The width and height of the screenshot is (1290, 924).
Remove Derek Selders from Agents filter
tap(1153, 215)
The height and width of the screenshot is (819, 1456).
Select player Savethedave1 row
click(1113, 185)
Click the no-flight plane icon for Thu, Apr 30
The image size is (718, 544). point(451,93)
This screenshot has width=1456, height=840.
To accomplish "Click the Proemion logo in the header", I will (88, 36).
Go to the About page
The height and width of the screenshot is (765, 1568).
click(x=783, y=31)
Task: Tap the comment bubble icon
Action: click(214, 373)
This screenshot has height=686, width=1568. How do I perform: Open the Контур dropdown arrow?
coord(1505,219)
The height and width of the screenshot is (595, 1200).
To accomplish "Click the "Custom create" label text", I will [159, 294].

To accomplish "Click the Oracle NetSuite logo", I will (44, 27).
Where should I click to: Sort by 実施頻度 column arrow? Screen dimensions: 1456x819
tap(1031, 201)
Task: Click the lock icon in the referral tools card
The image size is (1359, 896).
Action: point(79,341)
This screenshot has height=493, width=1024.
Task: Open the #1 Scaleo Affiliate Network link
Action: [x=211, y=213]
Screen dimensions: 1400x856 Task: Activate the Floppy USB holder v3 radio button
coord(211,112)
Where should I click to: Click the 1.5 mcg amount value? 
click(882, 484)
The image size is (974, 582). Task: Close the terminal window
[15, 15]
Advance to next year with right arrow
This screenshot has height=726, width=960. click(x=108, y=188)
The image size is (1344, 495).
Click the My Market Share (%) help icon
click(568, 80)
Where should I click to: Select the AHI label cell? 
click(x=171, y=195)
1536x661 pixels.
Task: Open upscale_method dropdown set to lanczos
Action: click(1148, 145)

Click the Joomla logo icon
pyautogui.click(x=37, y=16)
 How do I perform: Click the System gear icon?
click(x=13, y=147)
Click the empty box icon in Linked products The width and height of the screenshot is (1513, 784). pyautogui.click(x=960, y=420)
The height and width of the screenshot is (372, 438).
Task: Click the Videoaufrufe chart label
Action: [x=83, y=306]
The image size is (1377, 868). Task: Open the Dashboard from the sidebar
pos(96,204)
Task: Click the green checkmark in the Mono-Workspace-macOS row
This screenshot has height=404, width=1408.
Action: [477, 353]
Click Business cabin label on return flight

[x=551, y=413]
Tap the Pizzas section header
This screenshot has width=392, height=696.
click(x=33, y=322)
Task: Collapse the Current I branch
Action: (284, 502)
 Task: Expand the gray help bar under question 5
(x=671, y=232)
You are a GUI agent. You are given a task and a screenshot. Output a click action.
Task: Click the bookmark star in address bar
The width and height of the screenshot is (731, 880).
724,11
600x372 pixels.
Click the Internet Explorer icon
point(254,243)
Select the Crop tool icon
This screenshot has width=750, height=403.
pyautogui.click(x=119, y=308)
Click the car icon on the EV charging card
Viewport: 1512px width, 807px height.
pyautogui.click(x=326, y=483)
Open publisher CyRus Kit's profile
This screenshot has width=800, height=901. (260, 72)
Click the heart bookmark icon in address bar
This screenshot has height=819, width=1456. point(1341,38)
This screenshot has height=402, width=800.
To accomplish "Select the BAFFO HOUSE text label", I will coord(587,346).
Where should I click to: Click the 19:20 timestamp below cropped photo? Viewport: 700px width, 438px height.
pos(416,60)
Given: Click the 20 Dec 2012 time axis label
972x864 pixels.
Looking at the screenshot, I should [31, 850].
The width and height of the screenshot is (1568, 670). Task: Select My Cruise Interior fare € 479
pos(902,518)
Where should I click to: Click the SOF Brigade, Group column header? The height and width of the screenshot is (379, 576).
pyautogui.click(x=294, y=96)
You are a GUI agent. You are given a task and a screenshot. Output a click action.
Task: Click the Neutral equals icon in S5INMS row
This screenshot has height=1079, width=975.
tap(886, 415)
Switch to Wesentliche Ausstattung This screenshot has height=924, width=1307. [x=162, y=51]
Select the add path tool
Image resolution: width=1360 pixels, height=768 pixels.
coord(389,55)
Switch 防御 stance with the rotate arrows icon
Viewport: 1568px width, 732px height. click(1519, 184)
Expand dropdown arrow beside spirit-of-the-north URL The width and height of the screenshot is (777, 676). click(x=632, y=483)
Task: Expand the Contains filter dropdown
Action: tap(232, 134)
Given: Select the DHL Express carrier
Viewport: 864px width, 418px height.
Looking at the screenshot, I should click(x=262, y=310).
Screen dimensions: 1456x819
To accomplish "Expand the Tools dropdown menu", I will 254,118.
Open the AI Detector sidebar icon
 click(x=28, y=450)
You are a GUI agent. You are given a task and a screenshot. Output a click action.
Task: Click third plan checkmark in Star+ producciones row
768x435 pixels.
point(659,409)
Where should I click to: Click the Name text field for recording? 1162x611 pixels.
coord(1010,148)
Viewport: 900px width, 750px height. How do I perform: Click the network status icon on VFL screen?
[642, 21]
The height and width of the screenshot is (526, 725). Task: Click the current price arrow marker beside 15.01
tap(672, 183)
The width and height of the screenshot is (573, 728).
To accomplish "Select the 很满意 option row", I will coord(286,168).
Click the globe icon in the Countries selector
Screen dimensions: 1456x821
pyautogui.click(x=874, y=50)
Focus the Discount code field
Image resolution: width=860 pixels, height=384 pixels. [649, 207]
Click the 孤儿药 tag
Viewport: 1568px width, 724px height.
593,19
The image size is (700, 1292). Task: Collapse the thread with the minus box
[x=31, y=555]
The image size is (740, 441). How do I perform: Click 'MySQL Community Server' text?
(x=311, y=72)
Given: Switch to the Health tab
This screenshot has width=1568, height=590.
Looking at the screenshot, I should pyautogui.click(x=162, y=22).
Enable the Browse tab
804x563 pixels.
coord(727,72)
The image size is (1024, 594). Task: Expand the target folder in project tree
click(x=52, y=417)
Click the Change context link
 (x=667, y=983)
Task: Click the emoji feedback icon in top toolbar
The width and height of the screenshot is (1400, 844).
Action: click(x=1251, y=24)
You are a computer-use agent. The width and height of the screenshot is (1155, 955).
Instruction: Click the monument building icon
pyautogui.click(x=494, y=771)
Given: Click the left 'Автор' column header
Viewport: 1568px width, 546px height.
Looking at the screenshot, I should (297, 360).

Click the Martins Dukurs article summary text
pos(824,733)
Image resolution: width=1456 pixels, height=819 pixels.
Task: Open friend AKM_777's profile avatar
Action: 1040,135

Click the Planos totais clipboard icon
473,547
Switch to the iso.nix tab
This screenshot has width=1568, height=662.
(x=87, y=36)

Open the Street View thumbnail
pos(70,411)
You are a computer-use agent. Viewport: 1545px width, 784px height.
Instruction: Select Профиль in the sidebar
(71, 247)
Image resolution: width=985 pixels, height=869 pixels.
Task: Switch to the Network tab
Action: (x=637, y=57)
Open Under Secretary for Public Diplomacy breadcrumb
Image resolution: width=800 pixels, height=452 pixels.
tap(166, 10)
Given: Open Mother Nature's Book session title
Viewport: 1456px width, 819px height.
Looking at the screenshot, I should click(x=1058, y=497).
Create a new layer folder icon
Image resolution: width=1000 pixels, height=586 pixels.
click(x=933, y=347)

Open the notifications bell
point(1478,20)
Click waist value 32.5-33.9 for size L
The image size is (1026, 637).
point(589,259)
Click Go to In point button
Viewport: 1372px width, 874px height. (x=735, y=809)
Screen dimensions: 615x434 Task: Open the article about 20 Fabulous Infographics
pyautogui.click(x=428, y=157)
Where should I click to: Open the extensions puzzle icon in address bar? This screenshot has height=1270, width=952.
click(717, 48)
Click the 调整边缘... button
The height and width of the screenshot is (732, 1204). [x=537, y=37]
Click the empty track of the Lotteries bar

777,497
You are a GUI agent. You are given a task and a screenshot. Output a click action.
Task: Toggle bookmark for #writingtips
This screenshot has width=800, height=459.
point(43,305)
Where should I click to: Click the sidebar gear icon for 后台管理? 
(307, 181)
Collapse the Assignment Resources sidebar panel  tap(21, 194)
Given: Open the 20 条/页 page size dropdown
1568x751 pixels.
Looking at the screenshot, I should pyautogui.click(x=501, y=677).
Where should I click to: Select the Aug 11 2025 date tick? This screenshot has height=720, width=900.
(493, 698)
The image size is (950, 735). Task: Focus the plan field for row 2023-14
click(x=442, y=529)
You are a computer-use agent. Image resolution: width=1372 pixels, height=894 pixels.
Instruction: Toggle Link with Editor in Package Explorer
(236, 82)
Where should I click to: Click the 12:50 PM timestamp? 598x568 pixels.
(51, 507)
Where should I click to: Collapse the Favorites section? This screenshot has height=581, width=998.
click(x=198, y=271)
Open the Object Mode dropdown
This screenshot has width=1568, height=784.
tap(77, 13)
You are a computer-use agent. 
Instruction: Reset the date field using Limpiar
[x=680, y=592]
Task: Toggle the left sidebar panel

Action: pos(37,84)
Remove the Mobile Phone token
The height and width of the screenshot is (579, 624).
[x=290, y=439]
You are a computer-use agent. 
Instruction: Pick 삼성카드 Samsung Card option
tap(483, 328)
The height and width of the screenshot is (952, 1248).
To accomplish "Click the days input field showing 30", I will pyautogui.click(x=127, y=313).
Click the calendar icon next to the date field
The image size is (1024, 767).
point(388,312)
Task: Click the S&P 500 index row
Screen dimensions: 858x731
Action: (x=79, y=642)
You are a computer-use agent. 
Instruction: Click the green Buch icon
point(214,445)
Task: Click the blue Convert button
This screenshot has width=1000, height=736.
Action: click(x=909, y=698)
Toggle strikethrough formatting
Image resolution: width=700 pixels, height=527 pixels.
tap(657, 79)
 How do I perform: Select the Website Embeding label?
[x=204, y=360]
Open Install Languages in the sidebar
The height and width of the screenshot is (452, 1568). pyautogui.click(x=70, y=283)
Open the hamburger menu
-*-*-
▸ Tarea breve
Reproduce literalmente las líneas de las entradas de arriba, comenzando por la que contiene "Where should I click to: Collapse" y continuando hasta la que contiene "[x=290, y=439]", ambas incluidas.

▸ Resultado
Where should I click to: Collapse the Favorites section? This screenshot has height=581, width=998.
click(x=198, y=271)
Open the Object Mode dropdown
This screenshot has width=1568, height=784.
tap(77, 13)
You are a computer-use agent. 
Instruction: Reset the date field using Limpiar
[x=680, y=592]
Task: Toggle the left sidebar panel

Action: pos(37,84)
Remove the Mobile Phone token
The height and width of the screenshot is (579, 624).
[x=290, y=439]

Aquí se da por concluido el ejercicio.